Whoa you’re oh so beautiful, you don’t need anyone’s a approval
You’ve got to believe in your self you know you are

You’re crazy beautiful

-Chasen


He loves me - just as he made me. I don't need anyone else's approval. As long as I am spending time with Him and seeking after His heart, then I need to follow Him - not what anyone else tihnks is best. With that may come disappointment or even anger, with that will come grace, if I/we are founded in Him and His love. There's no better place to be.

Friday, March 13, 2009



Galatians 4:8-11 - the message "Earlier, before you knew God personally, you were enslaved to so-called gods that had nothing of the divine about them. But now that you know the real God—or rather since God knows you—how can you possibly subject yourselves again to those paper tigers? For that is exactly what you do when you are intimidated into scrupulously observing all the traditions, taboos, and superstitions associated with special days and seasons and years. I am afraid that all my hard work among you has gone up in a puff of smoke!"

I sat with loved ones last night being explored and loved (even though in my head I couldn't see it as that) regarding my inability to see myself as loved by Him. Or maybe it's my own view of myself and my pride saying that I'm good enough to not need His love, but oh, how I want it. I long to feel the freedom of that. And I think I have, for brief moments - I've been on the edge of diving in head first. And yet, i think that no matter what, I will always find times like this where I creep back to this spot where I am.

And so this verse found me at naptime today. Found me in a slump on my chair. And I am struck by the "weak and miserable principles" I followed before I knew Him - or was known by Him. That's exactly what they were - weak because they do not have the power to overcome the guilt and power of sin, miserable because they cannot impart new life. (http://www.biblegateway.com/resources/commentaries/index.php?action=getCommentaryText&cid=7&source=1&seq=i.55.4.2)

But I have known a different way - a way of freedom and power, nothing about Him is weak and miserable. And yet, somehow I am drawn back to those ways and the twisting pains they take my heart and soul through. Why? When there is a far better way? I fear I may not know this side of Heaven.

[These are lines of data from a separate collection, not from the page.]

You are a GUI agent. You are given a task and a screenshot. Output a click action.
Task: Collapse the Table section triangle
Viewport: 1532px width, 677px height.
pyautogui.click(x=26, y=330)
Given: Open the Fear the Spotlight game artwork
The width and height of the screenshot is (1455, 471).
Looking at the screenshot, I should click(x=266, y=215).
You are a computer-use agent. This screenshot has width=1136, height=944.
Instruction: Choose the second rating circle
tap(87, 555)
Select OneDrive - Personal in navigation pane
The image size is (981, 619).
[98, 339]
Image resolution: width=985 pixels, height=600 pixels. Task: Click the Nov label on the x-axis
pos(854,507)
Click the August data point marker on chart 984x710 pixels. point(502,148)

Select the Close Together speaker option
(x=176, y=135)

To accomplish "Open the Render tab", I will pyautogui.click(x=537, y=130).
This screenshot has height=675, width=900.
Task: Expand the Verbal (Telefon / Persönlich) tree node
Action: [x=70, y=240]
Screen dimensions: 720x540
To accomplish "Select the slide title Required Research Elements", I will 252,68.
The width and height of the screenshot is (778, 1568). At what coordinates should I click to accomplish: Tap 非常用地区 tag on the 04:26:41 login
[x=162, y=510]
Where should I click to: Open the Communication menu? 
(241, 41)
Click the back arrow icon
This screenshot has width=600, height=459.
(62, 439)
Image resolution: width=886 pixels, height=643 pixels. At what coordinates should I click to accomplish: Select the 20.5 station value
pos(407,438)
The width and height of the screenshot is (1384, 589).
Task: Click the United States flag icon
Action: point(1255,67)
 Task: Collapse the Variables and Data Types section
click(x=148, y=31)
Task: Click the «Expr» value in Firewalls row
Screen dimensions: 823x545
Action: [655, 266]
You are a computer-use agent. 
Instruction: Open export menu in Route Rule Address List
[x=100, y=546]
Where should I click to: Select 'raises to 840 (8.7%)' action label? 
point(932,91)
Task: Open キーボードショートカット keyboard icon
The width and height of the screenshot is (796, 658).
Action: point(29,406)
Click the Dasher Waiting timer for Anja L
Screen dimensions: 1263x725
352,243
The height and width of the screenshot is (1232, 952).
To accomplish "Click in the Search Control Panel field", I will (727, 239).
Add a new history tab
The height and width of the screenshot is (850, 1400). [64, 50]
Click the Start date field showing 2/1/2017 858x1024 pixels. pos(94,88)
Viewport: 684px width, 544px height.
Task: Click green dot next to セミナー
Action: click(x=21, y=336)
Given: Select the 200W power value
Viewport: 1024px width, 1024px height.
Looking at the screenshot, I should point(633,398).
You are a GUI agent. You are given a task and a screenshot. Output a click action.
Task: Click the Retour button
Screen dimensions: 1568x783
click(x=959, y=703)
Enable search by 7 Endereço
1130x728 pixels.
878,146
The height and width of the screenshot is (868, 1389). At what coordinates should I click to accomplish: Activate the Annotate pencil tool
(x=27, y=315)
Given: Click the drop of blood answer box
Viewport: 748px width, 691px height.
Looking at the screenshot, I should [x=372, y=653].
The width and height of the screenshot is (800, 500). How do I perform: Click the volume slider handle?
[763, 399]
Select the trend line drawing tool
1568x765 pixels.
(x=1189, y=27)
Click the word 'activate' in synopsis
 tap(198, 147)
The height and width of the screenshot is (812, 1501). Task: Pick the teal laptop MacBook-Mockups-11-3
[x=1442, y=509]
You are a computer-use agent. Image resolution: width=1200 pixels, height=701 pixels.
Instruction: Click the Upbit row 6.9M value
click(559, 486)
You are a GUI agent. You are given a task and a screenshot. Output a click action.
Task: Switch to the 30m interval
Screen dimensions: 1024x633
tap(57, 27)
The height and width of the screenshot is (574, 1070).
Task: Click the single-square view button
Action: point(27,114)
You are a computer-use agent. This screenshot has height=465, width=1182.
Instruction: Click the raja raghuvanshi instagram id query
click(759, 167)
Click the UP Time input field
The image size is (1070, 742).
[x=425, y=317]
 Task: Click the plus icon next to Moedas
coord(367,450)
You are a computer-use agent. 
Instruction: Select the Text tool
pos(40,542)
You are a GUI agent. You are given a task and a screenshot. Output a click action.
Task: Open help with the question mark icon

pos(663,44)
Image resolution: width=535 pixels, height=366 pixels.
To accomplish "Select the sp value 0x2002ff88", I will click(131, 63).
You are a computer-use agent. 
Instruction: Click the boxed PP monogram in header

And so, as I read on further - I will try to rest in this:
Throughout the Bible, the joy of God's people is that God knows them. "O LORD, you have searched me and you know me," the psalmist sings (Ps 139:1). Jeremiah begins his prophecy with the certain knowledge that God knows him: "The word of the LORD came to me, saying, `Before I formed you in the womb I knew you' " (Jer 1:4-5). By contrast, the worst fate of all is to be unknown by the Lord. There are no more terrible words than the words "I never knew you. Away from me!" (Mt 7:23). To be known by God is to be chosen and loved by him. Because he chose to know us as his own people, we know him as our God. This is the knowledge of personal relationship, a relationship initiated and sustained by God's grace.

To be known by God is to be chosen and loved by him. I only know Him because He chose to know me and to know me means He loves me.

He loves me.

He loves me.

He loves me.

My personal relationship with Him is one that is initiated and sustained by God's grace.
No one else has done or will do what He has done for me. I'm going to stop inching away from the edge and attempt to not turn back to the weak and miserable ways I know all too well.